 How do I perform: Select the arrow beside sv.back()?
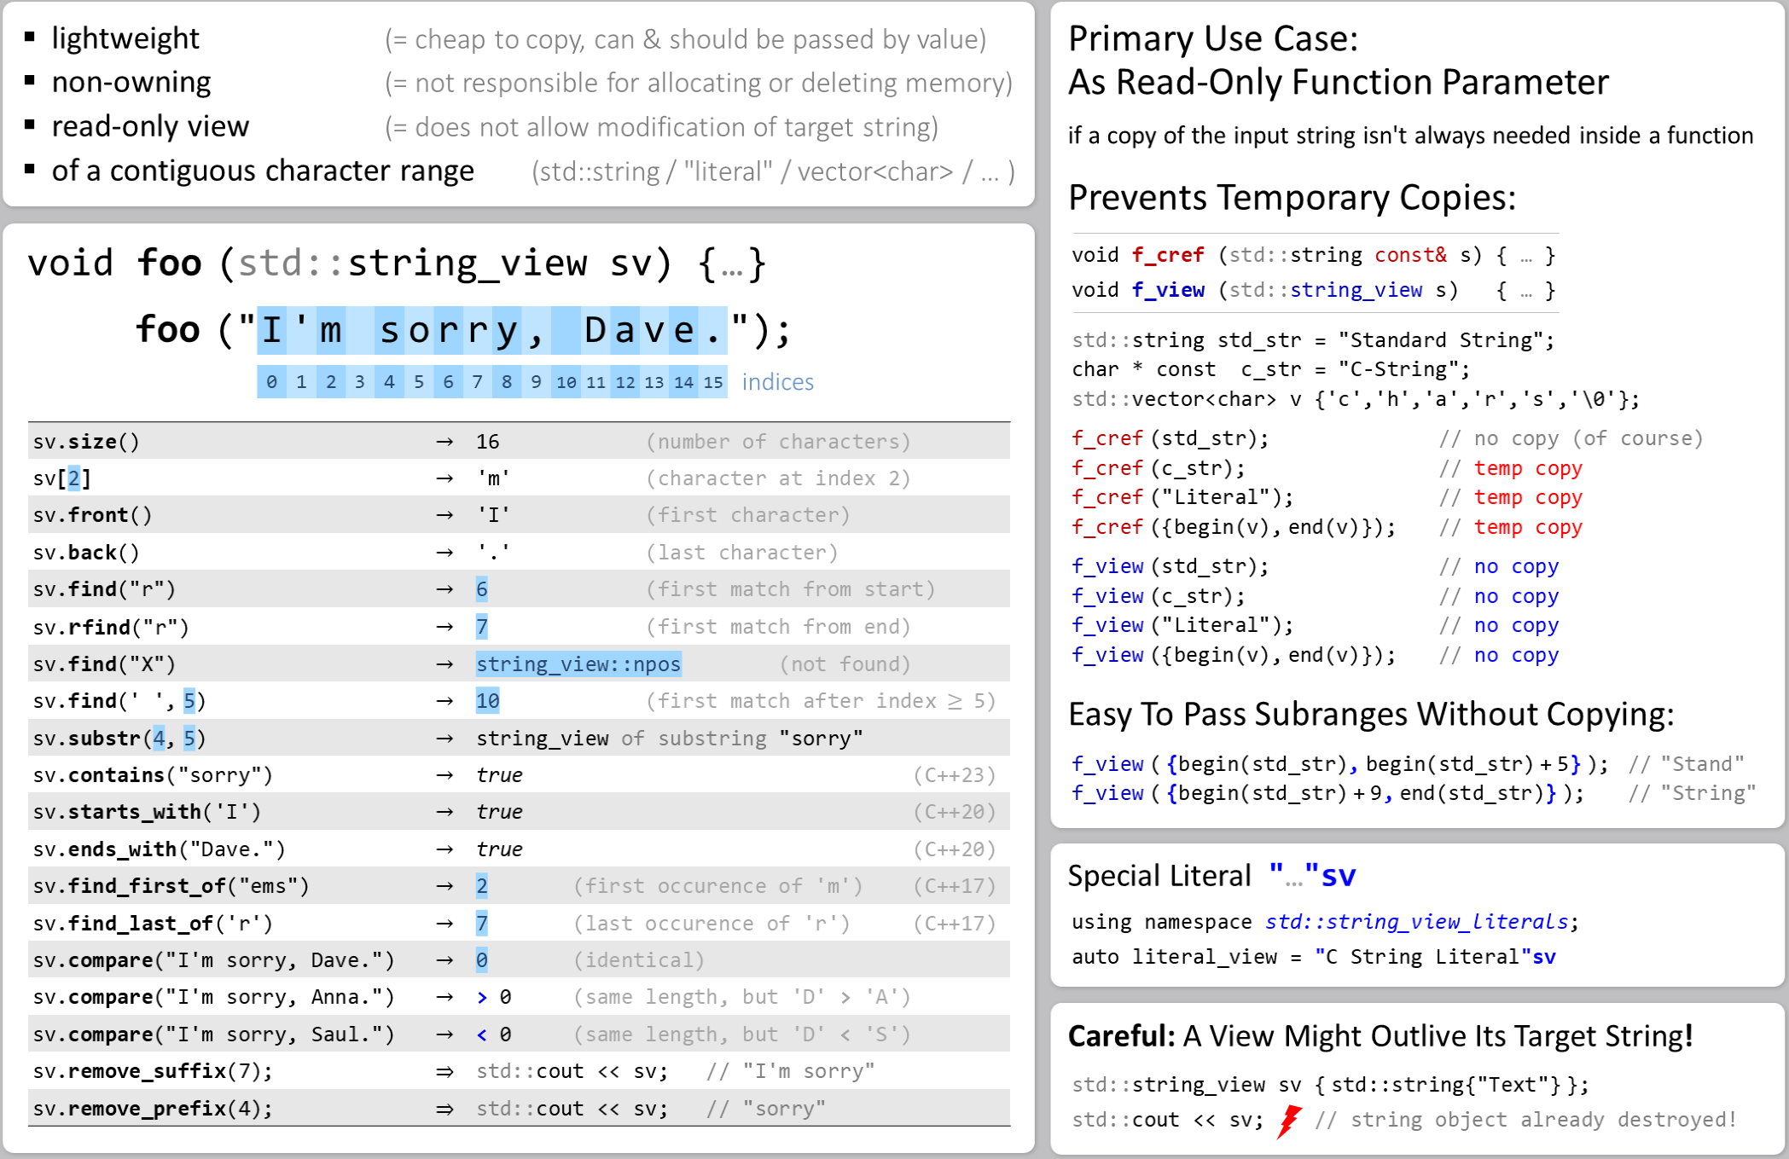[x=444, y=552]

---

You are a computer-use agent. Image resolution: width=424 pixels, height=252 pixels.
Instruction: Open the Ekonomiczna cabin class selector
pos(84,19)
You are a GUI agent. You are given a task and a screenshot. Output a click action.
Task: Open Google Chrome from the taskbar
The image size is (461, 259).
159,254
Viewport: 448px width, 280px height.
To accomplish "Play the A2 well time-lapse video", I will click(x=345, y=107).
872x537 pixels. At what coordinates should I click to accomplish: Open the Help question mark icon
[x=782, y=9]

==

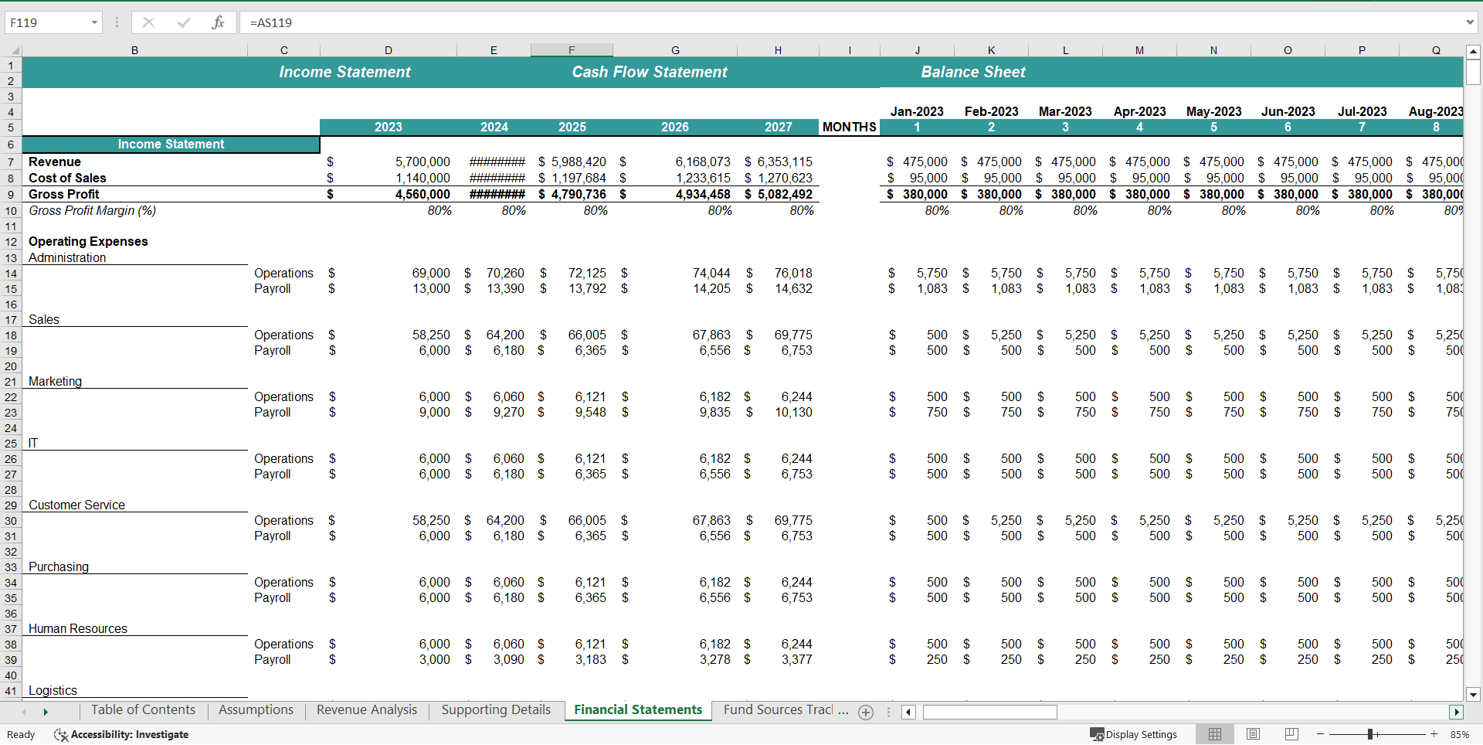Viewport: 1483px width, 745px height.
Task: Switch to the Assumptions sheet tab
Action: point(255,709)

What to work on:
Reproduce the entries verbatim, from the line containing "872x537 pixels. At" down through the line containing "[x=782, y=9]".

Task answer:
872x537 pixels. At what coordinates should I click to accomplish: Open the Help question mark icon
[x=782, y=9]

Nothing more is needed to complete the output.